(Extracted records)
* START *
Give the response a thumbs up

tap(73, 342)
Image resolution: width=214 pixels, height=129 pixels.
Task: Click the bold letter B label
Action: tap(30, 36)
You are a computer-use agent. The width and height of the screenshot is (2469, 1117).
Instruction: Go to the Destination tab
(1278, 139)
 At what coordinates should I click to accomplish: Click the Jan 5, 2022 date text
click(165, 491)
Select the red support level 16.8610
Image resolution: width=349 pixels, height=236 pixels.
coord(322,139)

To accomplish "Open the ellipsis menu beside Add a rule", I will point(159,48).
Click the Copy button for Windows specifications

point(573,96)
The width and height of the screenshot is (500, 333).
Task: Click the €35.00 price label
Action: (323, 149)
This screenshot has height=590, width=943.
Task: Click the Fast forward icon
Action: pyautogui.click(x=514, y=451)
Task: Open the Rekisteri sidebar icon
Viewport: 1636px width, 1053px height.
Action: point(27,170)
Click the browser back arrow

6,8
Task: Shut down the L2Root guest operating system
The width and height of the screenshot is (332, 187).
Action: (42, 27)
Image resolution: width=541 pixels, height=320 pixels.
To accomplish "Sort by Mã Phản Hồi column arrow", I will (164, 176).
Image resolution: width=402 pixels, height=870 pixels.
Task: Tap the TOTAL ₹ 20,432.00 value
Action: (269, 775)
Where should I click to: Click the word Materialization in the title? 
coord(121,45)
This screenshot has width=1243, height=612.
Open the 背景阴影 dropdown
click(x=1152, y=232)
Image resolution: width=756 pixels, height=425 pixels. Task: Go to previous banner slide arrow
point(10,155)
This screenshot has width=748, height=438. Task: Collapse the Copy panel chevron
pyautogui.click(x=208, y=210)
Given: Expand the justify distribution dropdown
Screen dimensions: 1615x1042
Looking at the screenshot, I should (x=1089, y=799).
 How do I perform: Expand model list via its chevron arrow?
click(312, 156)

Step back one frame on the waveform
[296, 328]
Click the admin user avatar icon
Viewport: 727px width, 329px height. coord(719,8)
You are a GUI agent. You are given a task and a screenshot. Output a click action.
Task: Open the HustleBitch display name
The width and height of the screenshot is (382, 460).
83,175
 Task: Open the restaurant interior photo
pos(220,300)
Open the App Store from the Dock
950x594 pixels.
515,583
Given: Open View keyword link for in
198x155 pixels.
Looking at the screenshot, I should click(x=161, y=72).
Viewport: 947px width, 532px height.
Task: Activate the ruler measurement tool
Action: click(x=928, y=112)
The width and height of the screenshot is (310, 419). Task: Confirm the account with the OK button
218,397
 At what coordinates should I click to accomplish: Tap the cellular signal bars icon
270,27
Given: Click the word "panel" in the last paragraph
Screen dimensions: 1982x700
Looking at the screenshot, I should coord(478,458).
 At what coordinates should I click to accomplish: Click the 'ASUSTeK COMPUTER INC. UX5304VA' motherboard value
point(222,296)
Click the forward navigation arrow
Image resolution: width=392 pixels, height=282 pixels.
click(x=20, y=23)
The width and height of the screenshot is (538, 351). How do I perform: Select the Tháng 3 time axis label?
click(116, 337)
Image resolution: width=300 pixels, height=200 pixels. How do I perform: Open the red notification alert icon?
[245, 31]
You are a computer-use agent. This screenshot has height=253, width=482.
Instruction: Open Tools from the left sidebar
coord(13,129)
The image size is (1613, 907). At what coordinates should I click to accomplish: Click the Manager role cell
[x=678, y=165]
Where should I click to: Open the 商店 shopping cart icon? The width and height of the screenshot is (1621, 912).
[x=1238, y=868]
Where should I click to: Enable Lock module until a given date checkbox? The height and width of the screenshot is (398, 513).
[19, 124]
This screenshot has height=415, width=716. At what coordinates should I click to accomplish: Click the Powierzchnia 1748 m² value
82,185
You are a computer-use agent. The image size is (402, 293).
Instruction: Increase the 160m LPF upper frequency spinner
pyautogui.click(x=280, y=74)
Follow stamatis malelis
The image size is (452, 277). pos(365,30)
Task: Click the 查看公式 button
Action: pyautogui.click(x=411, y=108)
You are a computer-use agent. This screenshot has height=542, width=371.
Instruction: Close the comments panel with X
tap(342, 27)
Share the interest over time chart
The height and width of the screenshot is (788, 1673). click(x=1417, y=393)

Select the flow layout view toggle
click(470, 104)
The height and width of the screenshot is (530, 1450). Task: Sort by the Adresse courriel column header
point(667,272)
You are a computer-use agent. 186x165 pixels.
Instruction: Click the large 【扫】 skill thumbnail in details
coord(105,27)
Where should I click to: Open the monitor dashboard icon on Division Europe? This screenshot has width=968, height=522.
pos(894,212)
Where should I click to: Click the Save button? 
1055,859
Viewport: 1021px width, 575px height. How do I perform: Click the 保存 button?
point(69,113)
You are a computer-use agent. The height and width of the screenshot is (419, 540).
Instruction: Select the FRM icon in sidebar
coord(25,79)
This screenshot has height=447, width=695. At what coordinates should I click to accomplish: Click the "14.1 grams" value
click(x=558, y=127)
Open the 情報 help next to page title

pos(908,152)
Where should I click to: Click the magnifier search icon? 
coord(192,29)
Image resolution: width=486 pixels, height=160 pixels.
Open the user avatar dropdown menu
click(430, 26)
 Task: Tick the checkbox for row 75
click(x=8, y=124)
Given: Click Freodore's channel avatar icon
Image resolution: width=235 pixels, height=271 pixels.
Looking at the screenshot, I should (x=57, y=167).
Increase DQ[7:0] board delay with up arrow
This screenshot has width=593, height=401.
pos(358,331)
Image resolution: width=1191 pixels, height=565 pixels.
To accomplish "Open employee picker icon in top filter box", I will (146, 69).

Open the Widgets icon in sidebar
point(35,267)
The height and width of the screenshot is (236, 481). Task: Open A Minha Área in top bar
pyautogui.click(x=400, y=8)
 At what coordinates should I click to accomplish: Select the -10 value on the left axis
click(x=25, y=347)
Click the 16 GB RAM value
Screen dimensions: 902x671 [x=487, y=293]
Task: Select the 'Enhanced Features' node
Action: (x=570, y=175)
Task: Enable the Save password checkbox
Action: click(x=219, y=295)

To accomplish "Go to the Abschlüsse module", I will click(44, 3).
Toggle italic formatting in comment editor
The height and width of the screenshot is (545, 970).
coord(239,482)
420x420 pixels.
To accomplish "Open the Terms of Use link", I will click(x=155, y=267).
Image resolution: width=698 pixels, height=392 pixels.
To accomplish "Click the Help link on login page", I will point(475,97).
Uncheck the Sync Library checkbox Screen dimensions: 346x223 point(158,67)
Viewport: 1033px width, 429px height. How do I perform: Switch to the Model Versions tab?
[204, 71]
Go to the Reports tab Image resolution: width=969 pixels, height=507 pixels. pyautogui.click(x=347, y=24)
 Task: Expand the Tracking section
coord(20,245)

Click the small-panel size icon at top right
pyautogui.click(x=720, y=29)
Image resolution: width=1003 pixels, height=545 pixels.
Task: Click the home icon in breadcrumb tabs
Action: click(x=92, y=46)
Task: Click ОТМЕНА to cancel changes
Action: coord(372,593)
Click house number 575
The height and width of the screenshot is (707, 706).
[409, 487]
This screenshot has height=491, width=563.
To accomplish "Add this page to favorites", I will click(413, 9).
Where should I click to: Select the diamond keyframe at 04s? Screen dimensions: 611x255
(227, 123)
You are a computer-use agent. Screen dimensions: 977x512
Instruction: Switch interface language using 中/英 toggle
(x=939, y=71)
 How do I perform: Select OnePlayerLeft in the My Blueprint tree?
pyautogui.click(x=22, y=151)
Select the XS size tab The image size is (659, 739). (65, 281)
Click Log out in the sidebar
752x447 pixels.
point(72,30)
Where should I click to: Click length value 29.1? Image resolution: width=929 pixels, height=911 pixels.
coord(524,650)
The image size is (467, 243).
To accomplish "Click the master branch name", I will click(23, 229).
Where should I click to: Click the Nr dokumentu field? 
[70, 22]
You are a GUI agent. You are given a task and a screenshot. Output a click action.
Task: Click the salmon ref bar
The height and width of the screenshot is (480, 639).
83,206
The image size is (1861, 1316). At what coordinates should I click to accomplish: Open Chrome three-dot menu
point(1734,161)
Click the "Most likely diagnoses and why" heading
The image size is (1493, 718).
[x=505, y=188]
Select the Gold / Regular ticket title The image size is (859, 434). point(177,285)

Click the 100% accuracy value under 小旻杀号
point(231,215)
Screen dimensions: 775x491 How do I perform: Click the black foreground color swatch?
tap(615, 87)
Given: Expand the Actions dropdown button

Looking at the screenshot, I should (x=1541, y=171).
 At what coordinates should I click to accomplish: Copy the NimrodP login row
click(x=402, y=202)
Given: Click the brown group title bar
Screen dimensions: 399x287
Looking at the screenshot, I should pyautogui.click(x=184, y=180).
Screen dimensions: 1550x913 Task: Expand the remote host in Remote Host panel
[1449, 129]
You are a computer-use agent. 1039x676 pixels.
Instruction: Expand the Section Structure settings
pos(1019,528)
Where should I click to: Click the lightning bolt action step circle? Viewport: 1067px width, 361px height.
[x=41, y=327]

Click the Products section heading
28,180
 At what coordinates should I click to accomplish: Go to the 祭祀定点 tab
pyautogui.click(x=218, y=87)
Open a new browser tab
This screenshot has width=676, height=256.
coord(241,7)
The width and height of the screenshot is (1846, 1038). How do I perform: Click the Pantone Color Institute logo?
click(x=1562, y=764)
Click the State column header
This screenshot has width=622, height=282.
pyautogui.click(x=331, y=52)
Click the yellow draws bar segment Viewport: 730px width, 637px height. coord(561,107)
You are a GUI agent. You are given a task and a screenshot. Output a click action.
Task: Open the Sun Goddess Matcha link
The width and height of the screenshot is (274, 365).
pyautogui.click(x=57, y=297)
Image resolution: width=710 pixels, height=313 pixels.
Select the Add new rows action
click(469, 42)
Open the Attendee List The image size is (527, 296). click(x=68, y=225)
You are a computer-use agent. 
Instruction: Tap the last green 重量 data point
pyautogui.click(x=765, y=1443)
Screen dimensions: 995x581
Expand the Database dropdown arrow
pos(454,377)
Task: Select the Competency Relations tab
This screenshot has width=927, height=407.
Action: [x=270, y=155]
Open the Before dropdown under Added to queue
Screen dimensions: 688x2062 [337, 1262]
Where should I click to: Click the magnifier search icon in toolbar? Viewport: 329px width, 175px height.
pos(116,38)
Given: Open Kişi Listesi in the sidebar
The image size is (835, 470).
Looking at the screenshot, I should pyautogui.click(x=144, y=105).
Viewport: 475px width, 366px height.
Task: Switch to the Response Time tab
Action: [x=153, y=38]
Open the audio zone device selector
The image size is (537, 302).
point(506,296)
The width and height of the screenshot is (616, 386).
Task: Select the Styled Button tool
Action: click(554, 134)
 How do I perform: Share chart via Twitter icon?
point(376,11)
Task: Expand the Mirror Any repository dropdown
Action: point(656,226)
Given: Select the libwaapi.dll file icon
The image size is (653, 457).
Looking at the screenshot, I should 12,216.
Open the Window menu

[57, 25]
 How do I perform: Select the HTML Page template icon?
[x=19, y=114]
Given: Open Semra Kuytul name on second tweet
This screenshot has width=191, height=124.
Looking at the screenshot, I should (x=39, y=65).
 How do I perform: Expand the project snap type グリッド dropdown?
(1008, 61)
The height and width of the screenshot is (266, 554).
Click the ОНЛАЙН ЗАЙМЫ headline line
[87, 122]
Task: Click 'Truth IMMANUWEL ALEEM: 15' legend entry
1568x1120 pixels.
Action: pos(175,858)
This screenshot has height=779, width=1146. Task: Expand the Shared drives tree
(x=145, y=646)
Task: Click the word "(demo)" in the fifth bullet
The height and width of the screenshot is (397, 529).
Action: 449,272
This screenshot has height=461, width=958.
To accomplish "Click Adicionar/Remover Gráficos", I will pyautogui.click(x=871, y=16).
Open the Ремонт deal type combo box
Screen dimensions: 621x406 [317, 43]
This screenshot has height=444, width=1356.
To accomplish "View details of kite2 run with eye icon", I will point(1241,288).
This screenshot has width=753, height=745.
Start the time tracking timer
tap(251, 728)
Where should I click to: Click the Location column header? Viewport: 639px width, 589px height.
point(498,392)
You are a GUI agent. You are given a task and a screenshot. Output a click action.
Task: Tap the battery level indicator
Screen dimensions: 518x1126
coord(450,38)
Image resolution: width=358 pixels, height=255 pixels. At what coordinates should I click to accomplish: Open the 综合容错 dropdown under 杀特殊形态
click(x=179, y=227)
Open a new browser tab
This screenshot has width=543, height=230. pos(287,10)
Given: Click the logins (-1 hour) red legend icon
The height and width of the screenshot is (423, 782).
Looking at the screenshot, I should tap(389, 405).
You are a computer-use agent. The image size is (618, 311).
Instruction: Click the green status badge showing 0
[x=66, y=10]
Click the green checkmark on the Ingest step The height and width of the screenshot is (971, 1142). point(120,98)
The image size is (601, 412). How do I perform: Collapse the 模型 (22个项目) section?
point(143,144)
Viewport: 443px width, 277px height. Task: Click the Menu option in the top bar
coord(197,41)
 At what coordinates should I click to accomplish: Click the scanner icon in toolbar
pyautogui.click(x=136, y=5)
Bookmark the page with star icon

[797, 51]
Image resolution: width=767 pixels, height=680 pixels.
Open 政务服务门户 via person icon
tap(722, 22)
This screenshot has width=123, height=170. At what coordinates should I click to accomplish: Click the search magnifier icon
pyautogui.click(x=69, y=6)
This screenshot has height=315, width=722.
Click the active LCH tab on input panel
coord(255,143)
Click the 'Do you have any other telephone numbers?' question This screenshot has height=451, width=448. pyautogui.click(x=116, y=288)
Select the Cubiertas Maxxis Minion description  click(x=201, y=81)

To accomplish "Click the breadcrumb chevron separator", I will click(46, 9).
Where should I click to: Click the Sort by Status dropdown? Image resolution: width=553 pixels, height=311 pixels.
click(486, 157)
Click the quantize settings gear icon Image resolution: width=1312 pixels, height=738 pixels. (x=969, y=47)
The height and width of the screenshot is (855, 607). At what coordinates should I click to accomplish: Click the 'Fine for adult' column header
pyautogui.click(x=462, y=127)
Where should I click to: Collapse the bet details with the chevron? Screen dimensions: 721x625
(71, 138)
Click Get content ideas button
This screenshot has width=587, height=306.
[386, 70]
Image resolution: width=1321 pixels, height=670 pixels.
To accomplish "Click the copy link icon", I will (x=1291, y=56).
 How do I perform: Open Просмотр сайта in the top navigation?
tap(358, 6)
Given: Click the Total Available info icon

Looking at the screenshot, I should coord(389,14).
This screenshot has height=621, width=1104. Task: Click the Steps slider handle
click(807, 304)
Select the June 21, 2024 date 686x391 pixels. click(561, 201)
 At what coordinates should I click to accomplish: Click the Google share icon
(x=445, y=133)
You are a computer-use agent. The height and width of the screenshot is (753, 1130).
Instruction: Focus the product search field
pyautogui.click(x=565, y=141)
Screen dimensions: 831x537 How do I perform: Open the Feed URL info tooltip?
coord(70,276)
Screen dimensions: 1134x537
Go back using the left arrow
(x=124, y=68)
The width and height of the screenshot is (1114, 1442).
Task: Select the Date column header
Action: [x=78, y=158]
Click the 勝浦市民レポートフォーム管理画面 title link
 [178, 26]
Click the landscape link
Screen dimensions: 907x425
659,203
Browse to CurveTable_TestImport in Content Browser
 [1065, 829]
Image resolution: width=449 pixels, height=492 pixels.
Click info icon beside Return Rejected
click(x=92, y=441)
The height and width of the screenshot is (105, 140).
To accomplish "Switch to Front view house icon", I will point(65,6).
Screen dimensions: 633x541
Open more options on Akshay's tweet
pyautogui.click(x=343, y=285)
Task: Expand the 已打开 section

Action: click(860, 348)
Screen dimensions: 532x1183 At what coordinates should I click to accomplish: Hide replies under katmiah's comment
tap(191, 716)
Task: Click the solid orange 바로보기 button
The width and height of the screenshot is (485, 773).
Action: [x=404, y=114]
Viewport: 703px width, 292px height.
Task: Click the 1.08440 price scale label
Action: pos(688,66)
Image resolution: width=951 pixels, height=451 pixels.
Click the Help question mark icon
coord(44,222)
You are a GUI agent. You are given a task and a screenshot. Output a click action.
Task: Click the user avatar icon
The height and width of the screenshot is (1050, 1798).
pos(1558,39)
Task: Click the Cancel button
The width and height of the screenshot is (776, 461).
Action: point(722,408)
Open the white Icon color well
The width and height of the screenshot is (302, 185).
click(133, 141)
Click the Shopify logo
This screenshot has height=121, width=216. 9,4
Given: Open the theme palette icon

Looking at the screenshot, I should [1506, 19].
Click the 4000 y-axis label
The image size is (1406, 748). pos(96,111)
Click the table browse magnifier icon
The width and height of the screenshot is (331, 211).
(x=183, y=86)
* END *
» **Requirement**:
Turn every line from the start of the records through the line holding "(1278, 139)", both included, into a Markdown table with the columns Row and Line, and leave out any blank lines.

» **Finished exercise**:
| Row | Line |
|---|---|
| 1 | Give the response a thumbs up |
| 2 | tap(73, 342) |
| 3 | Image resolution: width=214 pixels, height=129 pixels. |
| 4 | Task: Click the bold letter B label |
| 5 | Action: tap(30, 36) |
| 6 | You are a computer-use agent. The width and height of the screenshot is (2469, 1117). |
| 7 | Instruction: Go to the Destination tab |
| 8 | (1278, 139) |